Suerte Tequila’s devoted manufacturing facility and agave farm in Jalisco Mexico.
Courtesy: Suerte Tequila
Whereas some tequila makers have warned they may must implement value hikes to offset tariffs, Colorado-based Suerte Tequila stated it has been in a position to hold overhead costs low sufficient that it’ll take up the levies if vital.
The Jalisco-made tequila label won’t move prices on to prospects.
“Absorbing the price of the tariff goes proper together with our philosophy and the best way that we had been organising and designing and rising our enterprise,” stated Laurence Spiewak, Suerte Tequila CEO.
Suerte Tequila is a small-batch, single-estate, handcrafted tequila that launched in 2012. One yr into operation, Suerte acquired majority possession of its manufacturing facility in Mexico from the distiller’s household, Spiewak advised CNBC.
Together with its distillery, Suerte is one of some registered tequila manufacturers that owns its agave fields and has long-term partnerships with growers, which Spiewak stated give it an edge in opposition to the competitors.
“99% of manufacturers our measurement don’t personal their very own manufacturing facility in Mexico and are co-packing or co-manufacturing with an entire completely different value construction,” Spiewak stated.
One more reason Spiewak stated he does not perceive the trade bracing customers for value hikes is that agave costs have been falling. “Agave costs are down tremendously, so why would we elevate costs?” he requested.
IWSR in its 2024 analysis of agave famous that costs hit a document 32 pesos (USD $2) per kilogram in 2022, however by February 2024, costs fell to five pesos (USD $0.30) per kilogram.
“Tequila margins are stronger than ever,” Spiewak added.

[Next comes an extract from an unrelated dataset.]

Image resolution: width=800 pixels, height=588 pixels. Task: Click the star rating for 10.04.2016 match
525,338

Spiewak’s tone is a shift in departure from bigger trade gamers like Jose Cuervo tequila-maker Becle and Don Julio producer Diageo, which have warned about attainable value hikes.
Becle beforehand stated it might face an $80 million affect to its steadiness sheet this yr if President Donald Trump moved ahead with tariffs on Mexican merchandise. A Jefferies analyst estimated Diageo, in the meantime, might see group gross sales decline by as a lot as 1.5%.

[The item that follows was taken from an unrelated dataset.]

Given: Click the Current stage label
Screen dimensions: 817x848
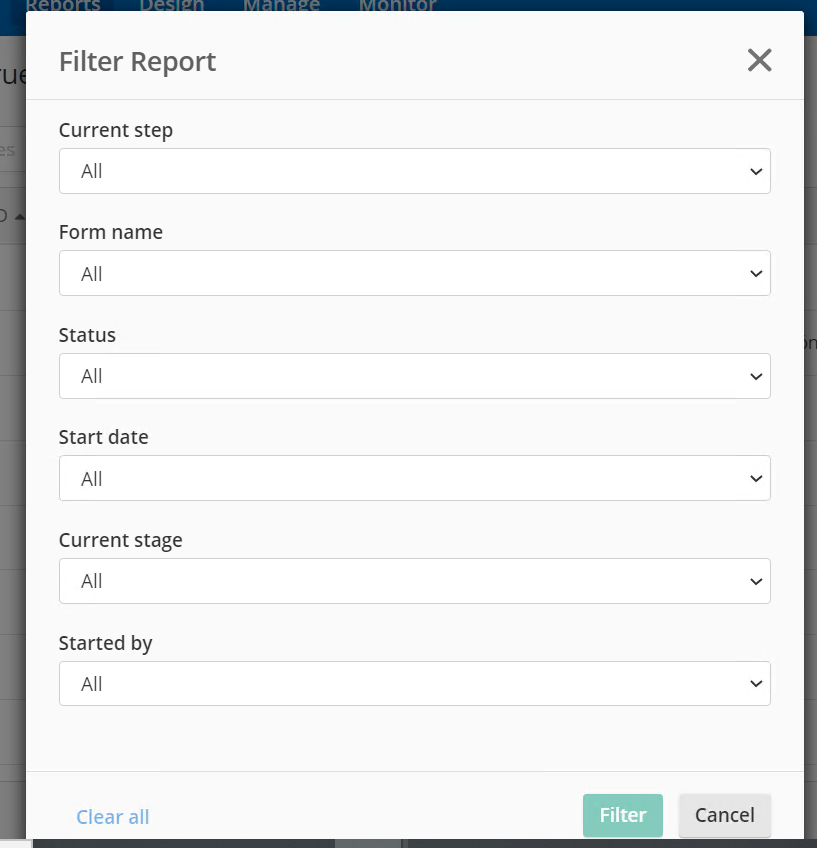Looking at the screenshot, I should pyautogui.click(x=121, y=540).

“I utterly perceive why [larger brands] are up in arms a couple of 25% tax on enterprise,” Spiewak stated. “Our complete value construction and pricing, I imply all the things in relation to manufacturing, packaging after which exporting from Mexico into the U.S. and importing right here is totally completely different.”
Whereas Spiewak stated proudly owning the land permits his firm to regulate overhead manufacturing prices that hold costs low, Brian Rosen, chairman at grownup beverage funding agency InvestBev, stated Suerte’s actual aggressive benefit is its independence.

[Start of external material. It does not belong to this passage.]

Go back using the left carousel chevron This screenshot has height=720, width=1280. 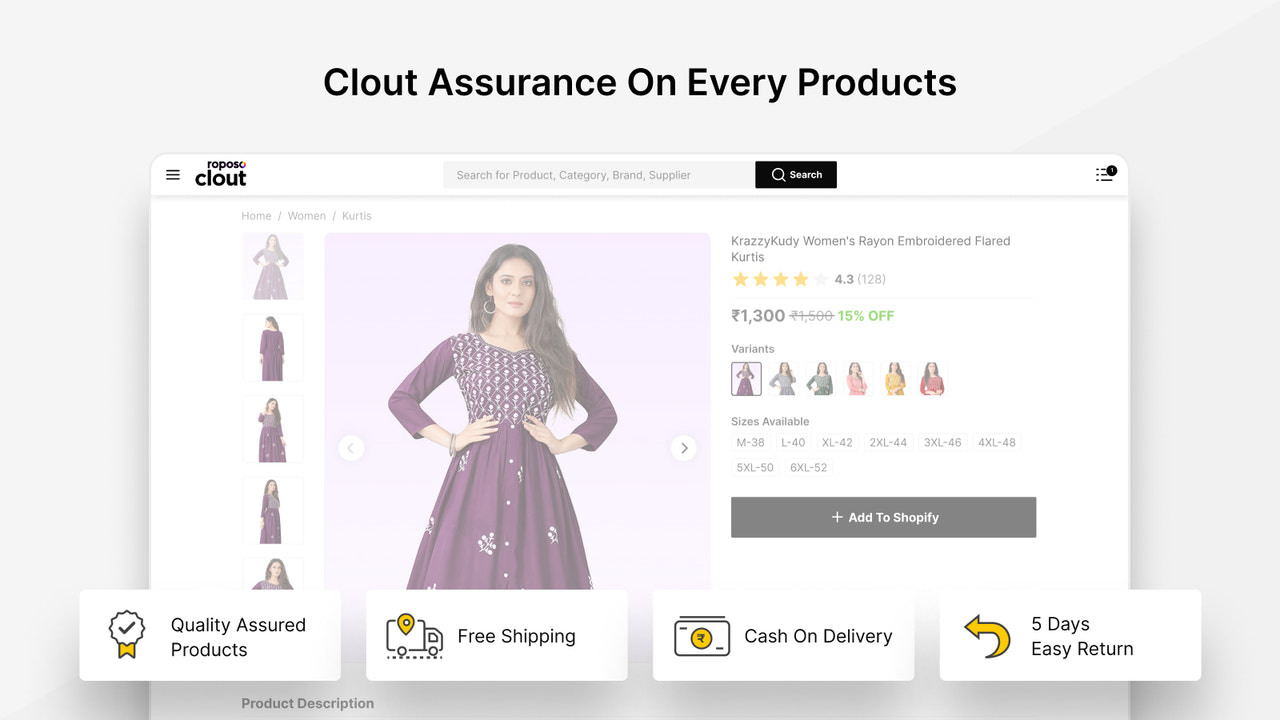click(351, 448)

“Any of those forward-facing firms which have shareholders and boards of administrators are getting hammered as a result of the shelf pull is slowing down, whereas on the similar time the value goes up and concurrently Individuals are ingesting much less,” Rosen stated. “Somebody’s bought to take a bullet and these smaller firms haven’t any of that sort of strain.”
In contrast with the broader spirits trade in 2024, tequila and mezcal had been the one spirits class that noticed gross sales progress, with the U.S. importing $5.2 billion price of tequila and $93 million price of mezcal from Mexico, in keeping with the Distilled Spirits Council of the U.S.
Suerte’s tequila shipments grew 55.8% in 2024 in contrast with the yr prior. That is continued in 2025, rising 43% year-over-year by February, Spiewak stated.
“The important thing to our success is sustaining focus in a really noisy area,” Spiewak stated. “Elevating costs on customers already trying to spend does not make sense for us proper now.”